Note: A special thank you to Rosi Hollinbeck. I won the copy of this novel on her blog, The Write Stuff,  last September. I really enjoyed spending my evenings with Fizzy in The Thing About Leftovers.

Check other Middle Grade review links on author Shannon Messenger’s Marvelous Middle Grade Monday post.

About Patricia Tiltonhttps://childrensbooksheal.wordpress.comI want "Children's Books Heal" to be a resource for parents, grandparents, teachers and school counselors. My goal is to share books on a wide range of topics that have a healing impact on children who are facing challenges in their lives. If you are looking for good books on grief, autism, visual and hearing impairments, special needs, diversity, bullying, military families and social justice issues, you've come to the right place. I also share books that encourage art, imagination and creativity. I am always searching for those special gems to share with you. If you have a suggestion, please let me know.
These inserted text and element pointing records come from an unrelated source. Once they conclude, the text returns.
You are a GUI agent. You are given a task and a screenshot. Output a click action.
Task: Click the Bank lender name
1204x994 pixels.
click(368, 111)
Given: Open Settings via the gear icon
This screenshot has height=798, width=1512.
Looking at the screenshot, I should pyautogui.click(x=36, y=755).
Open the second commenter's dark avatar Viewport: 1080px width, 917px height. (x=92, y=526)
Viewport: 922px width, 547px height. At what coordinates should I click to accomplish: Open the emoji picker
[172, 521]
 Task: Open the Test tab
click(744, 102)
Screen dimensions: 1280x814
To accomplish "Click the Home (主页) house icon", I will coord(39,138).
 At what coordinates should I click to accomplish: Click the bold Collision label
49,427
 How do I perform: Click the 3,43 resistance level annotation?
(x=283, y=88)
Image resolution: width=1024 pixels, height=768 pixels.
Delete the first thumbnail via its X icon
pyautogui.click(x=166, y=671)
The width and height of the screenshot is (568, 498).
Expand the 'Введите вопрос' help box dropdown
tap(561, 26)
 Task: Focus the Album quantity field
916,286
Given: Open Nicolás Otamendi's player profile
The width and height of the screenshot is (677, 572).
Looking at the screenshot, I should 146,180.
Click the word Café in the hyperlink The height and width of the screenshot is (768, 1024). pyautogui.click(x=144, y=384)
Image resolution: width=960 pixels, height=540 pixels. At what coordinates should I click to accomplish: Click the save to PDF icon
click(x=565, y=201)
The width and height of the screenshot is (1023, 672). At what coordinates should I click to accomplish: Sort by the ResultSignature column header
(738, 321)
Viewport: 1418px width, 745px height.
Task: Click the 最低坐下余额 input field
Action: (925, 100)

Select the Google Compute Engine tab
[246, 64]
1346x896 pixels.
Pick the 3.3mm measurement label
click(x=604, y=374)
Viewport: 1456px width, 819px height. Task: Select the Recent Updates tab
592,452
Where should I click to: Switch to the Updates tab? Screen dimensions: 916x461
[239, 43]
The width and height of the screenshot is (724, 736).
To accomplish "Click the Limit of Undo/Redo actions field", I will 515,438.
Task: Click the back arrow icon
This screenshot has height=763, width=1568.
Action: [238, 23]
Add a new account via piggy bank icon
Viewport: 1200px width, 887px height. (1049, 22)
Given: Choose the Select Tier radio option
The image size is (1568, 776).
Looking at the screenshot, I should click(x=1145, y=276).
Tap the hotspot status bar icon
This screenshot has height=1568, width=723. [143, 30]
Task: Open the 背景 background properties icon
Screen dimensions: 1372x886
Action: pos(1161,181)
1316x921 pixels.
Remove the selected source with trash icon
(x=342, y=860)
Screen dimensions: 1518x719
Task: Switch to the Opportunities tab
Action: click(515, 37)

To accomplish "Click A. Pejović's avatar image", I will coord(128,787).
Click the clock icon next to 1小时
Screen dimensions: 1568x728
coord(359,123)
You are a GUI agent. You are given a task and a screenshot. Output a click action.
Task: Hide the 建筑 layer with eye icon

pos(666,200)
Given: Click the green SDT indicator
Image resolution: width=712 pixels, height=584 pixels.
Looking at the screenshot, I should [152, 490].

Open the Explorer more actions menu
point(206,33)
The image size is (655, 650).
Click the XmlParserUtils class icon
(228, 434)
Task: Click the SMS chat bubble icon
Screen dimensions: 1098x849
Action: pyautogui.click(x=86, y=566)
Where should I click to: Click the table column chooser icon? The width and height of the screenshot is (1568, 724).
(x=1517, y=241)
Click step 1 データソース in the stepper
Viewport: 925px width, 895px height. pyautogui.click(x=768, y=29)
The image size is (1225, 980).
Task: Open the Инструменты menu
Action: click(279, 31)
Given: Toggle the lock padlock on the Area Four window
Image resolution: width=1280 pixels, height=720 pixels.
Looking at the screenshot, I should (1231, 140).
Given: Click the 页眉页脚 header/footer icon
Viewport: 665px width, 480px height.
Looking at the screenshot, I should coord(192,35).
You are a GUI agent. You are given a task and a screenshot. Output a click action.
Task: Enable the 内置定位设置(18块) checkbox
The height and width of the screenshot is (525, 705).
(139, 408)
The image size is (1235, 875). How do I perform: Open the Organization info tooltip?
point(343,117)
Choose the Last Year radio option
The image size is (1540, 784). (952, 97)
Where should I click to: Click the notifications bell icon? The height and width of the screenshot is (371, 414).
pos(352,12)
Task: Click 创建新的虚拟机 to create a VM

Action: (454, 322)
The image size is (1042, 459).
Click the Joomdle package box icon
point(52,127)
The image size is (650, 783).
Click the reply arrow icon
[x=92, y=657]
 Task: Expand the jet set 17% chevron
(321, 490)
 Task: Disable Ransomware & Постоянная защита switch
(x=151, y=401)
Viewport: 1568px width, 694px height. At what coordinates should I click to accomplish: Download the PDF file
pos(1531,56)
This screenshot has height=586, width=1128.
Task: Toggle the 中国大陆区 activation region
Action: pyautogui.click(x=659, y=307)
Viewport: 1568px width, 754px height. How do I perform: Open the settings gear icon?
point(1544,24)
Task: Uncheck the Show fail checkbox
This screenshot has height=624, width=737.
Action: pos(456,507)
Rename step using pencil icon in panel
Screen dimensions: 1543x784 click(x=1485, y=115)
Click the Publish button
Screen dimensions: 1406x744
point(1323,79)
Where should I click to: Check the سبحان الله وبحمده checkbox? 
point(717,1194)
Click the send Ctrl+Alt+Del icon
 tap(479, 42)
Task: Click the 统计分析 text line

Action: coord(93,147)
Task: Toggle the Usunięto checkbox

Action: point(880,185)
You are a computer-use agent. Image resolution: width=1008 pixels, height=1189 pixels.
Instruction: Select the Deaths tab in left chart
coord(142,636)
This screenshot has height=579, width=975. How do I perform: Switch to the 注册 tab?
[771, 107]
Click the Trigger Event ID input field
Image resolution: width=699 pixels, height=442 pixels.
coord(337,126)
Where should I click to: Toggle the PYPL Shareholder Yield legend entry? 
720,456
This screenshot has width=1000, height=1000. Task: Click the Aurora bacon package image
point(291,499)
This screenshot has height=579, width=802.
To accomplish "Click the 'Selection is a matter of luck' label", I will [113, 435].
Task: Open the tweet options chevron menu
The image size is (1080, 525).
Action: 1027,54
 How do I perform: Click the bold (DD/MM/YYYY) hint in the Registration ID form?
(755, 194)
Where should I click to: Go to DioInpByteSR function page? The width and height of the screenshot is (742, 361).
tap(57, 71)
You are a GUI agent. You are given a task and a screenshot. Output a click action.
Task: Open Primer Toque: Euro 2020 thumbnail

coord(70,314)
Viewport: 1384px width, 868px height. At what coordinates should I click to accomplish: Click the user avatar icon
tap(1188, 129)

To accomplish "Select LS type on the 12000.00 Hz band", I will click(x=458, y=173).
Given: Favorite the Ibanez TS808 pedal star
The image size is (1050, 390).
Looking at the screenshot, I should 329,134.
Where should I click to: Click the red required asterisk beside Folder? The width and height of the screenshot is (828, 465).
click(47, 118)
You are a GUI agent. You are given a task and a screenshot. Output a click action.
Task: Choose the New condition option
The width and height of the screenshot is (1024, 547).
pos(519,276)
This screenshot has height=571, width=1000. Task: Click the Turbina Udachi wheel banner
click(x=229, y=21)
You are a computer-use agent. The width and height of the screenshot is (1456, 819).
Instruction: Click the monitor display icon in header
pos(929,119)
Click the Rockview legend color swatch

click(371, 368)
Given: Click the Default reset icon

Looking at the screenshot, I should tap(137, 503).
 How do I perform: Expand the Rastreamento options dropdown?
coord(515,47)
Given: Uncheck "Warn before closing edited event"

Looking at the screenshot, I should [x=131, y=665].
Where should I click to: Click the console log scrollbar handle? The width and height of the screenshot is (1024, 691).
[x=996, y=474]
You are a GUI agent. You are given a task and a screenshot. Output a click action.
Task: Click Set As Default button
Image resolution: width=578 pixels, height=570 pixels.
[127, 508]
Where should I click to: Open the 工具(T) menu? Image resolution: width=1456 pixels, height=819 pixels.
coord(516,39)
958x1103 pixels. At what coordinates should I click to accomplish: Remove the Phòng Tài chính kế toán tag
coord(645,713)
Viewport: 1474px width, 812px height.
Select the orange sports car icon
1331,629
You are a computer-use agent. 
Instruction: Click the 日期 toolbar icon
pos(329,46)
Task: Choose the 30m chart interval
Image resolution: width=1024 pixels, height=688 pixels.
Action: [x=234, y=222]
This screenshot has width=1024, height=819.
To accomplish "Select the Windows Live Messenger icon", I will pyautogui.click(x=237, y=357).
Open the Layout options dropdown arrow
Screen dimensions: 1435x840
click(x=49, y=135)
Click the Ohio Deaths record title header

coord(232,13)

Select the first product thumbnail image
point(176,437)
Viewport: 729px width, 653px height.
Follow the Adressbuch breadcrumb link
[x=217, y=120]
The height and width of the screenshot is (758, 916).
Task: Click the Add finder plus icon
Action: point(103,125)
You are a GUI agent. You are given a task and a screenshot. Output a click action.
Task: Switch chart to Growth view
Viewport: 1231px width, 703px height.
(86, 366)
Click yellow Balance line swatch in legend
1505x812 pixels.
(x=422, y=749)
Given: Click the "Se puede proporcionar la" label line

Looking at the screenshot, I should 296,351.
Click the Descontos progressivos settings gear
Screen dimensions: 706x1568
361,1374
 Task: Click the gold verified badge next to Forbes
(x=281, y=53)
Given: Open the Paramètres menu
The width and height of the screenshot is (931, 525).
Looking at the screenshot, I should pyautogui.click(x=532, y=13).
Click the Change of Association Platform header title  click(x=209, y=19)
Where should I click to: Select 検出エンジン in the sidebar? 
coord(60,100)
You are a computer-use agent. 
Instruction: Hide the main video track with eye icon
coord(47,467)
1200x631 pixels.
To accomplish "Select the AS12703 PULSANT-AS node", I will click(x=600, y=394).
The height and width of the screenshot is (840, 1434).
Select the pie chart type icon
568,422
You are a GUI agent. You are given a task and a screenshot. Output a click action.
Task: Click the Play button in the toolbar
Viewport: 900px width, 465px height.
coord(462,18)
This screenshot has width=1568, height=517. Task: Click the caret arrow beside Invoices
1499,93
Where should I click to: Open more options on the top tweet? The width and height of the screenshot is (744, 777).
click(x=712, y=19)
22 thoughts on “The Thing About Leftovers by C.C. Payne

  1. Great choice. Sounds like fun. Mom has a friend who used to be that little girl (and actually won one of the many contests she entered). She’ll recommend it, even though she’s a grown up now.

    Love and licks,
    Cupcake

  2. I hate to cook, but I love to read about people who cook (and I like to watch cooking shows on TV). This sounds like a great book. I love the MC’s name. How can you not like someone named Fizzy? =)

    • I agree. Her nickname is unusual. The story is one teens who are dealing with divorce will relate to. But, the cooking contests and all of the recipes Fizzy whips up are great fun!

  3. Love how the metaphor weaves through this story & how cooking, a pursuit so enjoyed by kids (at least my kids), is presented as a skill to master, like a sport or artistic endeavor. Wonderful choice & review, as always!

    • Yes, the metaphor beautifully woven throughout the story and is central to the story. I have now reviewed three MG novels with cooking themes. Each very different. I remember loving to cook as a teen. So this book satisfies many readers.

  4. I really enjoyed this one, too. Even though Fizzy had a tendency to whine about her life, so many kids are in her same situation that this will make for good bibliotherapy. Thanks for featuring it this week.

    • Your comment made me chuckle. I thought about Fizzy whining, but didn’t want to use the word in my review as I was afraid it might turn people away. But, I agree that so many teens whine and are overly dramatic. And Fizzy internalized so much, rather than talking with someone to help her cope or handle certain situations, that she finally collapses. This is a good message for teens about bottling up feelings. I really enjoyed this story.

  5. I remember reading about this book on Rosi’s blog. There do seem to be more cooking-related books than there were years ago. And a book about divorce that’s still entertaining must be a gem.

  6. I’m happy about the increase in books with a cooking theme bercause my daughter is a reluctant reader but does love to cook, so might approve of those books featuring cooking. This one sounds great.

  7. This sounds like a perfect book for kids going through a divorce, especially since it’s realistic. I actually know a certain person who could use this book. Thanks a bunch!! 🙂

    • It is a helpful book for kids going through a divorce or dealing with parents remarrying. Like Fizzy, many feel like “leftovers” and don’t know where they belong. That’s why cooking becomes her passion and escape.

  8. Mixed families are so the norm now, right? It’s great to have a new middle grade about this. It would also pair well with Kat Yeh’s TWINKIE PIE.